Sen. Ron Wyden is pressing for answers about how the Department of Homeland Security and LookingGlass Cyber Solutions, a private intelligence firm, gathered and distributed intelligence about hundreds of protests against the Trump administration’s policy of family separation.

In separate letters, the Oregon Democrat demanded information from DHS and LookingGlass in the wake of an Intercept report that revealed that the firm shared dates, times, and physical locations of the protests with the law enforcement agency.

“Surveillance of protests — whether by the government, defense contractors, or unlawful vigilantes — can significantly chill this lawful, First Amendment-protected activity.”

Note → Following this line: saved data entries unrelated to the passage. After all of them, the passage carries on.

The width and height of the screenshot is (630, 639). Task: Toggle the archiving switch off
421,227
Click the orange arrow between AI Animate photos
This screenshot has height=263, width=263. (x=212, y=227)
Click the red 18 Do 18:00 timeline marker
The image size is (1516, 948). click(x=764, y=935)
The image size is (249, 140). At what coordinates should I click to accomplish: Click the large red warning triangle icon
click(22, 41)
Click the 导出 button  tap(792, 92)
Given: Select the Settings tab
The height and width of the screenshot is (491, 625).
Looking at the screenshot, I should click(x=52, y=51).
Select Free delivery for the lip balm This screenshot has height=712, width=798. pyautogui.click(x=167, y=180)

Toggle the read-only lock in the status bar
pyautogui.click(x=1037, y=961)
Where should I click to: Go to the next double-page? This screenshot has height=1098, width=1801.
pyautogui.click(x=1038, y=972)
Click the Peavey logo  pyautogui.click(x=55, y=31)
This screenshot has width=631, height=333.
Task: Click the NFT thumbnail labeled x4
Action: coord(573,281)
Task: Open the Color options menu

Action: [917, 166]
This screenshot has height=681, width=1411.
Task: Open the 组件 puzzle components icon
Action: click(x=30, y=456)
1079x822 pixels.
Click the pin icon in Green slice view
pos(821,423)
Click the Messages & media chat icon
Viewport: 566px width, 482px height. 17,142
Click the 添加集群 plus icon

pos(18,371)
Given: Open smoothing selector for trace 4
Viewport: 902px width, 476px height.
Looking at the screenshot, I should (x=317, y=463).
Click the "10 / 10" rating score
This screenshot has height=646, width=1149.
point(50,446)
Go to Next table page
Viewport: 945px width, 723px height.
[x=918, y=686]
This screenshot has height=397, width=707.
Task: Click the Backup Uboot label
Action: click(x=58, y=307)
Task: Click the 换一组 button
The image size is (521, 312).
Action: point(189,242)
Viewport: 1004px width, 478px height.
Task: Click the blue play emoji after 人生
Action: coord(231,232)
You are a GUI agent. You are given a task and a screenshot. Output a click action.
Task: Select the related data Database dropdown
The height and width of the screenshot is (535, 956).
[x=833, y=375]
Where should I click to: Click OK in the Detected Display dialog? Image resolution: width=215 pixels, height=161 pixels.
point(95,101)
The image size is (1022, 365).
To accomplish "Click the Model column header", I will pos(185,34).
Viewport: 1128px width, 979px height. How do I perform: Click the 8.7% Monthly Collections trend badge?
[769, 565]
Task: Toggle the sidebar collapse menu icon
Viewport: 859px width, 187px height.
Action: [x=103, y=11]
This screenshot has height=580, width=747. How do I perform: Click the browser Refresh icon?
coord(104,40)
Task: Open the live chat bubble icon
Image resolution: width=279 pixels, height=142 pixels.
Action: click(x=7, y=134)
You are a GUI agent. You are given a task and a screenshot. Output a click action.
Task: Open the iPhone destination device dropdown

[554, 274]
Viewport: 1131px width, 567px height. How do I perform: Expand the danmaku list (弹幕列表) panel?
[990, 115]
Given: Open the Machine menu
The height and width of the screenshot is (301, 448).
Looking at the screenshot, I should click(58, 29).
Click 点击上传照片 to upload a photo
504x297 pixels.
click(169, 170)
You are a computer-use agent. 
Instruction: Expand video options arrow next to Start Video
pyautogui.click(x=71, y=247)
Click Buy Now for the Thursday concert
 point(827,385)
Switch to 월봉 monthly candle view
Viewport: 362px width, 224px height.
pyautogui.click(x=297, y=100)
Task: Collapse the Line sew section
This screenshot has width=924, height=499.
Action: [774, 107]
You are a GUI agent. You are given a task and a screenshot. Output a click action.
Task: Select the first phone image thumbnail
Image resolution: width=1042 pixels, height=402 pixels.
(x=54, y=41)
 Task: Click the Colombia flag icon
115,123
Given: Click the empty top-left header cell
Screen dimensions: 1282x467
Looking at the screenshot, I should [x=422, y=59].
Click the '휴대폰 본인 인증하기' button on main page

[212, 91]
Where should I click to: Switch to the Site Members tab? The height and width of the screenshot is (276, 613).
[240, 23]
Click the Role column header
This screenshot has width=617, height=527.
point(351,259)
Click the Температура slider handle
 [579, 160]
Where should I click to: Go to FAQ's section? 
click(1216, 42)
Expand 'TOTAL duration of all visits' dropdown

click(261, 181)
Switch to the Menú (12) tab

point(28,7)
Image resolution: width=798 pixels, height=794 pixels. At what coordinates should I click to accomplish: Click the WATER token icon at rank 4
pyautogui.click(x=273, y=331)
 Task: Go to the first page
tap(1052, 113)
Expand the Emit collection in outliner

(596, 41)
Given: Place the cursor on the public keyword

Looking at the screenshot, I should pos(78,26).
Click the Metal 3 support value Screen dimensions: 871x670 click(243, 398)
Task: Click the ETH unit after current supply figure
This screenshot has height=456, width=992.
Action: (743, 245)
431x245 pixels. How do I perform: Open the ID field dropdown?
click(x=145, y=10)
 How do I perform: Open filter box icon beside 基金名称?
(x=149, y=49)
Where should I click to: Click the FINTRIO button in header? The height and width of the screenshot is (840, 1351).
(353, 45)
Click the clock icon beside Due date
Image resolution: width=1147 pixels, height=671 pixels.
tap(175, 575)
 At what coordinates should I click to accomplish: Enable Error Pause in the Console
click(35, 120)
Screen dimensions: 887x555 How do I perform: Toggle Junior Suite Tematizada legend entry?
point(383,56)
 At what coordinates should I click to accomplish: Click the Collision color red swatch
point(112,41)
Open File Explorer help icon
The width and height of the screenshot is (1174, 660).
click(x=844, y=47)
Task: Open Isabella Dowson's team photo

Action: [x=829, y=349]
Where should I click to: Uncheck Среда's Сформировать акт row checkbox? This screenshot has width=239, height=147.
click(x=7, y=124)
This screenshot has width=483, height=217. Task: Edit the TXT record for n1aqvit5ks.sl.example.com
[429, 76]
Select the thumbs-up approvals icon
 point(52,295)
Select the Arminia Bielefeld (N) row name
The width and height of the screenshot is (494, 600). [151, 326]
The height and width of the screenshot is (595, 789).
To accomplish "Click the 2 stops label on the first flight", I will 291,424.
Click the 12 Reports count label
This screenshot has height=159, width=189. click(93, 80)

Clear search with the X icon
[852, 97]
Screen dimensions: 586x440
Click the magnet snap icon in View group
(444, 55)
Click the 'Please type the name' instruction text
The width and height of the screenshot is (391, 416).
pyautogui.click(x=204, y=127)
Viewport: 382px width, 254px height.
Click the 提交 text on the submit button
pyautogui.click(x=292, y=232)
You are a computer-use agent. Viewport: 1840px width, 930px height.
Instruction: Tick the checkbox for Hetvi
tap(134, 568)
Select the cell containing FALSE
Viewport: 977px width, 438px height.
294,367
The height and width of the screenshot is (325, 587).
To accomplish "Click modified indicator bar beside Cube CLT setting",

Wyden told DHS and LookingGlass Cyber Solutions in the letters, which were obtained by The Intercept, that the public has a right to understand why the company was closely monitoring lawful protests and then sharing that information with DHS, as well as what, if anything, DHS did with the information.

“Surveillance of protests — whether by the government, defense contractors, or unlawful vigilantes — can significantly chill this lawful, First Amendment-protected activity,” Wyden wrote in both letters, which were sent on Monday. “The restrictive effects of surveillance are further amplified for people who belong to communities that have long been over-policed and discriminated against by the state, particularly people of color.”

Wyden’s office told The Intercept that it had nothing to add to the letters. DHS and LookingGlass did not respond to The Intercept’s requests for comment on the letters.

Documents published by The Intercept showed that LookingGlass gathered intelligence on more than 600 demonstrations across the country last June. Presidential candidate and Massachusetts Sen. Elizabeth Warren, who attended one of the protests, previously called on DHS Acting Inspector General John V. Kelly to open an internal investigation into “this serious abuse of power.”

In his letter to DHS, Wyden listed six questions for the agency to respond to by the end of the month, including one asking what agencies at DHS are responsible for this type of collection and whether this type of information-gathering is ongoing. Wyden has long been one of the most outspoken critics in Congress of government surveillance.

“Did DHS request that LookingGlass Cyber Solutions collected data and monitor certain activities for the Department?” Wyden asked. “If yes, please explain the nature and purpose of the services or assistance provided by LookingGlass Cyber Solutions.”

He also asked if DHS has any knowledge of how the data was collected, if they used the data for any purpose, and if the agency conducted a Privacy and Civil Liberties Impact Assessment before using the data it was provided with.

In a separate letter addressed to Chris Coleman, the CEO of LookingGlass, Wyden outlined a total of eight questions for the firm to respond to by the end of the month. He asked if anyone from the U.S. government or anyone representing themselves as spokespeople for the government requested that the firm collect data about the demonstrations, why the company compiled the data, and why the company was looking into activities specifically related to family separation policies, among other inquiries.